JAKARTA. Perbankan Tanah Air bakal mengurangi penyaluran kredit ke sektor pertambangan. Pasalnya, harga batubara tengah menurun akan mempengaruhi kinerja pelaku industri batubara. Ditambah lagi, pemerintah juga membatasi ekspor melalui undang-undang Pertambangan Mineral dan Batu Bara (UU Minerba).

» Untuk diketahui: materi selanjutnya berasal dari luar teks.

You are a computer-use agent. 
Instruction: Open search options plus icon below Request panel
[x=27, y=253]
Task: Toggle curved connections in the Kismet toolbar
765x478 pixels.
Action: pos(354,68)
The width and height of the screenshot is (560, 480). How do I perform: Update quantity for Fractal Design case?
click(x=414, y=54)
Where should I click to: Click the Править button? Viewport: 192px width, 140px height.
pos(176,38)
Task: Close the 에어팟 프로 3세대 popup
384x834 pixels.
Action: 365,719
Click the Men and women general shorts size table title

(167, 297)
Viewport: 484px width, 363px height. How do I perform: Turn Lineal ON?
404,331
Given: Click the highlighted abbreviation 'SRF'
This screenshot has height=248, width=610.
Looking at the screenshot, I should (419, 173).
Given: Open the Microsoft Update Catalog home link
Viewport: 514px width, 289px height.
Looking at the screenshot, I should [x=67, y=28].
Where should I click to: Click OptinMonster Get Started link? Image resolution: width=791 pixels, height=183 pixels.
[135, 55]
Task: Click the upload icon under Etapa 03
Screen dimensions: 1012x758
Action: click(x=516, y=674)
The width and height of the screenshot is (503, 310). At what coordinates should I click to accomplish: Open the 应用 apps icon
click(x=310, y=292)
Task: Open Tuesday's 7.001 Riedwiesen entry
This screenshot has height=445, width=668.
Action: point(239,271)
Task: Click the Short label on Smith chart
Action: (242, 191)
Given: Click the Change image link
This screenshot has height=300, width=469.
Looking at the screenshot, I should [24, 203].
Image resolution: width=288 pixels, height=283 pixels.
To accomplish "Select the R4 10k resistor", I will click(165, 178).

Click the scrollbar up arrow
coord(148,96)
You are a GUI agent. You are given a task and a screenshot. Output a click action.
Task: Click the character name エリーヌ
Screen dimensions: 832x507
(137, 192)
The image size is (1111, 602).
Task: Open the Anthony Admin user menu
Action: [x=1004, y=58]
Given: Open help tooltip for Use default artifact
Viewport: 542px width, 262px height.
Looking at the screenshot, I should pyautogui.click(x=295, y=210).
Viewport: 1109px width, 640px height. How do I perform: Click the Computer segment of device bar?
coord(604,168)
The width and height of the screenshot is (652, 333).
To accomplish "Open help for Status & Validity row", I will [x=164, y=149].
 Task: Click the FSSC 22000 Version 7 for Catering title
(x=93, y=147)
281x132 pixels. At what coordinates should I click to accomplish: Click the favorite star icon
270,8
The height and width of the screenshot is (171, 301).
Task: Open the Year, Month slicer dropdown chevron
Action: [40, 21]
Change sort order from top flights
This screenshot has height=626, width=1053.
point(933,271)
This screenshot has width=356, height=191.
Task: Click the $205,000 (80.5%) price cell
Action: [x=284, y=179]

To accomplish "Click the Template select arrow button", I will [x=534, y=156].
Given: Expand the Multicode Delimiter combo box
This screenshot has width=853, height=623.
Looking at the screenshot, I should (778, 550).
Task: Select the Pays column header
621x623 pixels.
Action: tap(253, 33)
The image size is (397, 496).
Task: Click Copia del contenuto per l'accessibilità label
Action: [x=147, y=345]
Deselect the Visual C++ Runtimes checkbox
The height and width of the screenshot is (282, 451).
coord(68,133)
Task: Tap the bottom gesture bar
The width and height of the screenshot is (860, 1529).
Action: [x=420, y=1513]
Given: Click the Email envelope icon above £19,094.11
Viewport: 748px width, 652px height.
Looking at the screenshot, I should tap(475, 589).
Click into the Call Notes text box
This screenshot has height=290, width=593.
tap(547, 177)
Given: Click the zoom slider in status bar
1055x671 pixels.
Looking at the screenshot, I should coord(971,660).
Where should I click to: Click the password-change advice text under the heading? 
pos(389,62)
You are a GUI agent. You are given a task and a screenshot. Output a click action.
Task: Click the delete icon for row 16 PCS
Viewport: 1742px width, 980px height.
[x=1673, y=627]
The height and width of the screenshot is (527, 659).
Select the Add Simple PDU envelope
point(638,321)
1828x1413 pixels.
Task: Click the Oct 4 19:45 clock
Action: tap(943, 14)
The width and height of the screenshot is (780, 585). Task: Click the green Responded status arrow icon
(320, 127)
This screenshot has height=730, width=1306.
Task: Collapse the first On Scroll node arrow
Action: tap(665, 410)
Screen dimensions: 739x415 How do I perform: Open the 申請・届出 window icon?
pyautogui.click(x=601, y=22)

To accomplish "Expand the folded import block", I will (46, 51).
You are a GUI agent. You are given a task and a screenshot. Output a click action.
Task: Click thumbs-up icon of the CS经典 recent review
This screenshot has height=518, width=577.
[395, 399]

Berdasarkan data Otoritas Jasa Keuangan (OJK) pada Maret 2014, penyaluran kredit ke pertambangan dan penggalian tumbuh 14% dengan nilai Rp 119,21 triliun per Maret 2014, dibandingkan posisi Rp 104,74 triliun per Maret 2013. Adapun porsi kredit pertambangan dan penggalian memang masih kecil yakni 3,5% terhadap total kredit Rp 3.334 triliun per Maret 2014. Meskipun pertumbuhan dan porsi kredit masih rendah, namun tidak seimbang dengan lonjakan nilai kredit bermasalah yakni naik 71% menjadi Rp 2,30 triliun per Maret 2014, dibandingkan posisi Rp 1,34 triliun per Maret 2013. Sedangkan, secara rasio NPL tercatat sebesar 3,49%. Halim Alamsyah, Dewan Komisioner OJK Ex-Officio BI, mengakui, beberapa sektor kredit seperti pertambangan dan usaha mikro, kecil dan menengah (UMKM) terjadi kenaikan NPL. Khusus untuk kredit bermasalah pertambangan karena terjadinya gejolak harga yang berpengaruh dari kondisi global. "Sejauh ini masih terjaga di bawah 5%," kata Halim. Taswin Zakaria, Presiden Direktur BII, mengatakan, pihaknya sengaja membatasi penyaluran kredit ke segmen pertambangan seperti batubara karena harganya terus turun. Adapun, bank milik investor Malaysia ini memiliki porsi kredit yang rendah ke sektor tambang yakni hanya single digit dari total kredit BII. "Kami memang sudah membatasi kredit kesana, karena risikonya tinggi," kata Taswin. Sementara itu, Freenyan Liwang, Direktur Utama Bank Sinarmas, menuturkan, pihaknya memiliki dua kategori dalam menyalurkan kredit ke sektor pertambangan. Pertama, menyalurkan ke alat-alat (supply chain) pada segmen pertambangan. Kedua, pemberian kredit untuk tambang, seperti batubara. "Kredit pertambangan sangat kecil sekali, karena kami membiayai kredit alat-alat untuk pertambangan saja," kata Freenyan. Adapun porsi kredit ke sektor tambang hanya satu digit atau di bawah 5%. "Jika omzet turun, tentunya akan mempengaruhi kredit bank, karena itu kami tidak besar ke sana," tambahnya.